A pesar de esto, ahora reconozco que sí quiero volver a Medellín. Más allá de lo mucho que disfruto de mi patria, la cantidad infinita de regalos que he recibido sin esperarlos, y la cultura que hace que mi corazón vibre, sé que tengo una responsabilidad enorme. Entiendo que el amor a Colombia no se puede quedar en las palabras de mis columnas, y reconozco lo hipócrita que sería si no le devolviera una fracción de lo que me ha dado.
El jueves fue la primera vez que lloré de tristeza y no de emoción ante mi regreso. Siempre he sabido que Medellín estará ahí, que reconoceré sus calles, sus comunas, y sus dichos. Pero una vez más, reconocí otro privilegio que me era invisible. Mientras sobrevolaba las montañas antioqueñas, recordé que unas horas antes estaba viendo en la pantalla de mi celular videos de ciudades en llamas y llenas de escombros, reflejando las bombas que han sido detonadas en sus entrañas.
Ya escribí una columna sobre lo que pienso de la situación en Gaza, entonces no lo repetiré. Pero, aunque todos estamos de acuerdo con que sentiríamos un dolor hondo al perder a nuestros seres queridos como lo están haciendo los palestinos, no pensamos en lo que se sentiría perder nuestro hogar.
Lloré porque me imaginé una Medellín envuelta en fuego, con pocos edificios intactos, sin ley ni orden. Podía ver en mi cabeza las filas que las personas harían para llenar una botella de agua, para que les dieran un gramo de arroz. A los animales callejeros muriéndose de hambre porque, si no hay comida para los humanos, ¿cómo va a haber comida para ellos? Imaginé toques de queda, metrallas, balas, requisas, colegios cerrados, llanto, la normalización de la sangre corriendo por las calles.

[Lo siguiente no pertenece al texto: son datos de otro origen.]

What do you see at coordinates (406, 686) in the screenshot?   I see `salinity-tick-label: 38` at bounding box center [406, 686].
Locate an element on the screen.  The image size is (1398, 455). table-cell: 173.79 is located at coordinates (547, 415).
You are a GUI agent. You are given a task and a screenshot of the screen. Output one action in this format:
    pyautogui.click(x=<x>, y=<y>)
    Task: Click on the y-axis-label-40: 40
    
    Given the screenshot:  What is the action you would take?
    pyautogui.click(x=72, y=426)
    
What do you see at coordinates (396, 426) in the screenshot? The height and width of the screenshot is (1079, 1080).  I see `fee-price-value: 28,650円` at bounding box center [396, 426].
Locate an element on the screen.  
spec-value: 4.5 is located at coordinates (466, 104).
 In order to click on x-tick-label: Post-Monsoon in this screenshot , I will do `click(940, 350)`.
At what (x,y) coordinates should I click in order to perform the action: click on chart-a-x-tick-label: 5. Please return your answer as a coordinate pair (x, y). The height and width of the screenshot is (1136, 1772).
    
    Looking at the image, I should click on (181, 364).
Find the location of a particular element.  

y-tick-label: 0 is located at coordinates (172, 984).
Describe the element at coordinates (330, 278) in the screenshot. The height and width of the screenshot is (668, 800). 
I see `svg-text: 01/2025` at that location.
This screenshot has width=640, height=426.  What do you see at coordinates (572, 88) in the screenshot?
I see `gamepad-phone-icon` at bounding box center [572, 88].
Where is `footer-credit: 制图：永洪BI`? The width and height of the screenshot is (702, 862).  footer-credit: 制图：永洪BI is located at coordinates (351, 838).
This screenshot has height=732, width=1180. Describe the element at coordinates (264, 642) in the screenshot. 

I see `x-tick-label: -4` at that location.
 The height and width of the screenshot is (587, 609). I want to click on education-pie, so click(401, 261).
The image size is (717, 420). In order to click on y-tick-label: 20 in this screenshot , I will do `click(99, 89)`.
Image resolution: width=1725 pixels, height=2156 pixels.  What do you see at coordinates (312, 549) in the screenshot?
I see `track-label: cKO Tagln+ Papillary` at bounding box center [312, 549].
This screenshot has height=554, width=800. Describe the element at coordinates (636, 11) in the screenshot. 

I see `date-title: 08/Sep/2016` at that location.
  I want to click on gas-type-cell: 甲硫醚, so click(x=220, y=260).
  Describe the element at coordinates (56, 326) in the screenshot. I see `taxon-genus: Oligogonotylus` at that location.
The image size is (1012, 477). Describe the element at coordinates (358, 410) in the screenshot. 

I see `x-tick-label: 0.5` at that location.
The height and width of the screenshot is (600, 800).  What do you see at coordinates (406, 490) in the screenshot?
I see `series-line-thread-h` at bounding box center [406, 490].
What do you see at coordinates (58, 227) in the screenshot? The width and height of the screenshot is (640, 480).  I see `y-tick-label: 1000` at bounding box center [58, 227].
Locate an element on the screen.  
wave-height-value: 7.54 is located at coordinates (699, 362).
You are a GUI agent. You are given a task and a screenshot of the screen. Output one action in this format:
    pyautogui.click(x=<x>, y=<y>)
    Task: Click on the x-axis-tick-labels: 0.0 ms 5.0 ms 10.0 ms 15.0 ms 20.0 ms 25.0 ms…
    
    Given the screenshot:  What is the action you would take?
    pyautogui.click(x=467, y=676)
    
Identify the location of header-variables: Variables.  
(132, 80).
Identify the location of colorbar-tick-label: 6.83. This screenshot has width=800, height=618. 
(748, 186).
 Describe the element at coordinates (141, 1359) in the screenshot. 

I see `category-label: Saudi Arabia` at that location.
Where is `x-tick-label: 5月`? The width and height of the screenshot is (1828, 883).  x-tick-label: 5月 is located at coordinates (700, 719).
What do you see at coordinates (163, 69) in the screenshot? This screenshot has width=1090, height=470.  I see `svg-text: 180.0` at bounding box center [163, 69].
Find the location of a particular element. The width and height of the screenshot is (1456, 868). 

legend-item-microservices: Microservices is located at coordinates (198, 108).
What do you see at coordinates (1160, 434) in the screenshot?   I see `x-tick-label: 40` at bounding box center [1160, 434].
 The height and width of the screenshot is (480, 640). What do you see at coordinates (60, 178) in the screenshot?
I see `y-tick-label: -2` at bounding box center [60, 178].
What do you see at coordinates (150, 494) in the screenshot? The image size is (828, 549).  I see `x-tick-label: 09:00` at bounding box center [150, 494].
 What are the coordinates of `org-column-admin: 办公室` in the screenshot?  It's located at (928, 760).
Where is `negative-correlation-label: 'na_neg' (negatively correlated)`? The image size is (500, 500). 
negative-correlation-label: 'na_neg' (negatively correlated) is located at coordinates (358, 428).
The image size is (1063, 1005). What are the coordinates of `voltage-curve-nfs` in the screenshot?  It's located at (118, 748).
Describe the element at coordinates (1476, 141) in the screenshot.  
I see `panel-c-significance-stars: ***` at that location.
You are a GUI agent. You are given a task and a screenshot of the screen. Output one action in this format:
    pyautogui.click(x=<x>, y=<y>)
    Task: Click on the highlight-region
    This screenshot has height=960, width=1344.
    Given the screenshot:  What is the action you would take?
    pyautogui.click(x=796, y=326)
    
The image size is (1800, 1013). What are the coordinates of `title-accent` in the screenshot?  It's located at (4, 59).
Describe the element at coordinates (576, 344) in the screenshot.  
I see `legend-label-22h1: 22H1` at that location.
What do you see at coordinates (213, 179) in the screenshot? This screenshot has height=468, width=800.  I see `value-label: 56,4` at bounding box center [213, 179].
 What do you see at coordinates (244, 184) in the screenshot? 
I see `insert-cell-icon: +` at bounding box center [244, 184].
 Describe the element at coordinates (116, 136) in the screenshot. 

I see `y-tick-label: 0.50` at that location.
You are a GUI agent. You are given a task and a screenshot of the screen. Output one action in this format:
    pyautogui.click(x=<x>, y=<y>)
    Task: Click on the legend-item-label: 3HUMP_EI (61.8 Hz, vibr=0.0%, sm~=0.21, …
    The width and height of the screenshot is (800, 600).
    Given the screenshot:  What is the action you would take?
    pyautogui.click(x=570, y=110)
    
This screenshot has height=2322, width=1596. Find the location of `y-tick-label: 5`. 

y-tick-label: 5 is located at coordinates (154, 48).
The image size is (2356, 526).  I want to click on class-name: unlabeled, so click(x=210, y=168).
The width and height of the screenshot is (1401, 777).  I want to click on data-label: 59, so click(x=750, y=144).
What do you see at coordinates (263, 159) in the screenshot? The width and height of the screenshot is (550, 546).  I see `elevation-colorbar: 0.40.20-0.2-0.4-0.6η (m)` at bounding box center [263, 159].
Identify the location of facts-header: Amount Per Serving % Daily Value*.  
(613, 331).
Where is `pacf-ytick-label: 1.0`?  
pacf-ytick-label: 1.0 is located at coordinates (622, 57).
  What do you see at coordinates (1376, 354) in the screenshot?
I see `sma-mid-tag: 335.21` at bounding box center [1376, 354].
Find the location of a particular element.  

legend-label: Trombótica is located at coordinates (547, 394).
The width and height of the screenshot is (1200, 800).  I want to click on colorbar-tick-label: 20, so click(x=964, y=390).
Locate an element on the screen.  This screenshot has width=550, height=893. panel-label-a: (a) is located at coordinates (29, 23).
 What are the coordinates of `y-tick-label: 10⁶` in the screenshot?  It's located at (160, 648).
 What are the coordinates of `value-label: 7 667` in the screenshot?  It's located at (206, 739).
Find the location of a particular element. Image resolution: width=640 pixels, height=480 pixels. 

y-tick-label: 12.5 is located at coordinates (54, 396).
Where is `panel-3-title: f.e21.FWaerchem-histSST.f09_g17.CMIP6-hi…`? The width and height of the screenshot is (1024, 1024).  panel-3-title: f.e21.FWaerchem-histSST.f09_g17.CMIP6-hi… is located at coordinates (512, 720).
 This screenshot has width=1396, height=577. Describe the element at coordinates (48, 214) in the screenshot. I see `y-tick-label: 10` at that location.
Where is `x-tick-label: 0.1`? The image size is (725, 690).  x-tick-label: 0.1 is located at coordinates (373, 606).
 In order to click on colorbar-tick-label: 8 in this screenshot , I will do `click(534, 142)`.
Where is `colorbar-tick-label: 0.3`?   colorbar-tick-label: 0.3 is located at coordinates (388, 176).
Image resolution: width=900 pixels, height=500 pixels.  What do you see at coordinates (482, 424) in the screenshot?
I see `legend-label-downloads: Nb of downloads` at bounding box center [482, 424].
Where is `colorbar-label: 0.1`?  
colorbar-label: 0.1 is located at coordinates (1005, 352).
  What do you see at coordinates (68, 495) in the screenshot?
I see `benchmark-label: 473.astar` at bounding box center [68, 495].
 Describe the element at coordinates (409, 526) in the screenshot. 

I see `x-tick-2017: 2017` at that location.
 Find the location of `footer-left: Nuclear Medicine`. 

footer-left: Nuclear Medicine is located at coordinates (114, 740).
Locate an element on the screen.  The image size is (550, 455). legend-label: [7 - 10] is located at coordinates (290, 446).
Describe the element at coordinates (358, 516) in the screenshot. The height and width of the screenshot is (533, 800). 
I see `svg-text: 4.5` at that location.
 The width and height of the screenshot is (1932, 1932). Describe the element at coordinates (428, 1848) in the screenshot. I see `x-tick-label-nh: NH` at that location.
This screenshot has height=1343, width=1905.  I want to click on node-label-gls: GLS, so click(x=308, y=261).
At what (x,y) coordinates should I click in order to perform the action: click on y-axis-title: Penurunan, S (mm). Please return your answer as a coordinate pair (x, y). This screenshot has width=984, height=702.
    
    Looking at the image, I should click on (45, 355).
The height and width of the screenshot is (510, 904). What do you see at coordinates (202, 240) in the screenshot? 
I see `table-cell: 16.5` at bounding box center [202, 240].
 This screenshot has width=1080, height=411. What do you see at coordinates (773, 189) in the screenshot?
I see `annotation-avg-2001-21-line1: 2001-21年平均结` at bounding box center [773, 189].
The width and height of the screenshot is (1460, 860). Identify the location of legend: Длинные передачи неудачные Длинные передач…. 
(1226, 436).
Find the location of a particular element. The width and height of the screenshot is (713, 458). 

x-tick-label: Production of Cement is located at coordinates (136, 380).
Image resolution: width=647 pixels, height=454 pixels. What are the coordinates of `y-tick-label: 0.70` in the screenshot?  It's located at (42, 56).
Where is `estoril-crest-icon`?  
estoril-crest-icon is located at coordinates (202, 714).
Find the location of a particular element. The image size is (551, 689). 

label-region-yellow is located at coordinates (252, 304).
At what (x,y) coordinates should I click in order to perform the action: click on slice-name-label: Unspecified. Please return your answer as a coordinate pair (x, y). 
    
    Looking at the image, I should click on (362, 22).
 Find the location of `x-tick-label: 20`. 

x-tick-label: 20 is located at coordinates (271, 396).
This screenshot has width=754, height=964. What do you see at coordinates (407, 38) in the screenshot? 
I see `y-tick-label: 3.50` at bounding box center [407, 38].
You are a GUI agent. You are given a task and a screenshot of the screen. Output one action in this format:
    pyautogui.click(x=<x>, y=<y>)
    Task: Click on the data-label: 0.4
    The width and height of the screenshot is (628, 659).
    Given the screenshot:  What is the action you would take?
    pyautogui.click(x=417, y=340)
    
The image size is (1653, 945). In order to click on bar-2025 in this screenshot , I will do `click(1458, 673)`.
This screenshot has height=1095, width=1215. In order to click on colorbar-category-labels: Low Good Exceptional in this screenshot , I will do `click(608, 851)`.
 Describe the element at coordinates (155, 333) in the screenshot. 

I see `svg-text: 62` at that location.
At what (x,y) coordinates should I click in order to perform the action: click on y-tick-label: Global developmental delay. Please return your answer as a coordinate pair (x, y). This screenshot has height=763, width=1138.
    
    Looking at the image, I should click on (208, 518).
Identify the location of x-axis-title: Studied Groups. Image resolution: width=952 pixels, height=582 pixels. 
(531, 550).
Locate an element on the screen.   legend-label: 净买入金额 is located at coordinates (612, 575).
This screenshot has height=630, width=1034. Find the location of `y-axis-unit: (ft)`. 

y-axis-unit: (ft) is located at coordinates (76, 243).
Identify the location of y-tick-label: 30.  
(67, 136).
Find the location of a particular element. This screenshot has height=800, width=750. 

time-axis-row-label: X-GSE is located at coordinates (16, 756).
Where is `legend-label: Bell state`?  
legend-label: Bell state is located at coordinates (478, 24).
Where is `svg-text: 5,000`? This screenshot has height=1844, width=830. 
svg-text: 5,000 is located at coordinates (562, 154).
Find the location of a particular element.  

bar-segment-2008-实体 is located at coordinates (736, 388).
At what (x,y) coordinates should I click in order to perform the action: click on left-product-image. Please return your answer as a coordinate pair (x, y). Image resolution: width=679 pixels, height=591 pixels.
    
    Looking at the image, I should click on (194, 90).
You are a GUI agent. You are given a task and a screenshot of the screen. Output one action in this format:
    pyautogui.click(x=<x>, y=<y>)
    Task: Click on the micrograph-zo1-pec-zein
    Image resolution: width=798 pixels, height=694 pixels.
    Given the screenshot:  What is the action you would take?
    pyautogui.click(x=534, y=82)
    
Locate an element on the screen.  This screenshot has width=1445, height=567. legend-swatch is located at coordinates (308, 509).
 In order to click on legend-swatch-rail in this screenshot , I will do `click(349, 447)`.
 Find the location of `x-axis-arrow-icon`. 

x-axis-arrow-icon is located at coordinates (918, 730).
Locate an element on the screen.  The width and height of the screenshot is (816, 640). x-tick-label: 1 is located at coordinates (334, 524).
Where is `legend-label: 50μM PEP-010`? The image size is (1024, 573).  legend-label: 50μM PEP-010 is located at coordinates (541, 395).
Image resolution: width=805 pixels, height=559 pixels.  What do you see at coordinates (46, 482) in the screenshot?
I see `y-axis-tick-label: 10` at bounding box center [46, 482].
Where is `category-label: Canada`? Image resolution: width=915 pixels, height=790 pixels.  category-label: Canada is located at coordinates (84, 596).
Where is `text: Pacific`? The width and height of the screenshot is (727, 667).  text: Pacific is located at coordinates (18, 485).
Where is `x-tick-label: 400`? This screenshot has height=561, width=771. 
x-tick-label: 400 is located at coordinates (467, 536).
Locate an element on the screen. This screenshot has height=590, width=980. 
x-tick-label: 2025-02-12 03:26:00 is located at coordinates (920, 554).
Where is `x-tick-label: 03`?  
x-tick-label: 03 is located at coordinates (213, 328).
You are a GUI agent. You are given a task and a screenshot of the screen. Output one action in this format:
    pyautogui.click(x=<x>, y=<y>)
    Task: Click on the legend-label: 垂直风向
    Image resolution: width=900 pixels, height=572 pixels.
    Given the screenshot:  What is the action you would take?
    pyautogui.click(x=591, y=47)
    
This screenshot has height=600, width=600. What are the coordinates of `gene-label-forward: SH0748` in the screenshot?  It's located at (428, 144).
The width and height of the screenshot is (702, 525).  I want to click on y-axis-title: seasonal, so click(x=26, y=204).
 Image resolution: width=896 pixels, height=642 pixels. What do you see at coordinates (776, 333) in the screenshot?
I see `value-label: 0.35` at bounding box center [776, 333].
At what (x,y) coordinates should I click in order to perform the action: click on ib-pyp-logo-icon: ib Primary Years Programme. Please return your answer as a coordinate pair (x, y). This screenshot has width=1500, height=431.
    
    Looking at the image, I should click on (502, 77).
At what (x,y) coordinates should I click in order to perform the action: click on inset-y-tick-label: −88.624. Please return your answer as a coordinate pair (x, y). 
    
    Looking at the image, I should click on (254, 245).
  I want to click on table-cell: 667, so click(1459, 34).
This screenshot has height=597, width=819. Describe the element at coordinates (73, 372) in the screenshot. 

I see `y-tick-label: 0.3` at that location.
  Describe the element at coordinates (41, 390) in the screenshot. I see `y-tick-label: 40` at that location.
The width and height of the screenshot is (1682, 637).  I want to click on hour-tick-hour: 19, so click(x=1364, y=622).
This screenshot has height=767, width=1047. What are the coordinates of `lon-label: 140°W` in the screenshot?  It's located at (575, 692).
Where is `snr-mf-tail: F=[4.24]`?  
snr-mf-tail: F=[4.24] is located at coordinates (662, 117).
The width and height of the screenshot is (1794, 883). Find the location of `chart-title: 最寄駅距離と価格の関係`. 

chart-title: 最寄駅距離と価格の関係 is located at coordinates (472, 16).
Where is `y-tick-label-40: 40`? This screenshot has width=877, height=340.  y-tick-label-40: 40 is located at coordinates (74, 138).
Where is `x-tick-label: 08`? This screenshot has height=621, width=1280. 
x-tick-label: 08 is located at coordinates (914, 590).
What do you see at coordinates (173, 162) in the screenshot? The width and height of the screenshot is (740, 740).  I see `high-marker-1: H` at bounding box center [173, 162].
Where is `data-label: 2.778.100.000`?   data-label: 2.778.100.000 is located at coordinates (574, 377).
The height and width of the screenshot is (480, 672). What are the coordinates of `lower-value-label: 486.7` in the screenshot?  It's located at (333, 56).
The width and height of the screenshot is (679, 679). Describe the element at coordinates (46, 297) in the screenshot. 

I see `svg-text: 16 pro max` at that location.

El no poder volver a sentir la ilusión del regreso a casa, el horror de saber que de lo que conozco no queda nada. Ya no hay colegio, ya no hay mangos en el árbol que solía trepar, ni empanadas en el puestico de la esquina. No hay techos, se han desteñido las fachadas de las casas por falta de mantenimiento y contacto con el polvo, no hay medicamentos en las farmacias, ya no hay negocios en el hueco porque sus dueños se refugian de la violencia. No hay partidos en el Atanasio, y no hay posibilidad de ir a ver a mi papá jugar béisbol porque en tiempos de guerra no hay deporte. Eso es, si mi papá siguiera vivo.
Todo lo que hace de Medellín mi hogar no existe. Eso fue lo que me imaginé, y me atraganté al darme cuenta del privilegio que es imaginarlo y no vivirlo. Hablamos de la pérdida de vida, de la escasez de recursos naturales y de comida, de hambruna, de genocidio. Pero no hablamos de la pérdida del hogar. Y de las muchas personas que lo han vivido, y más terrible aún, lo viven y vivirán.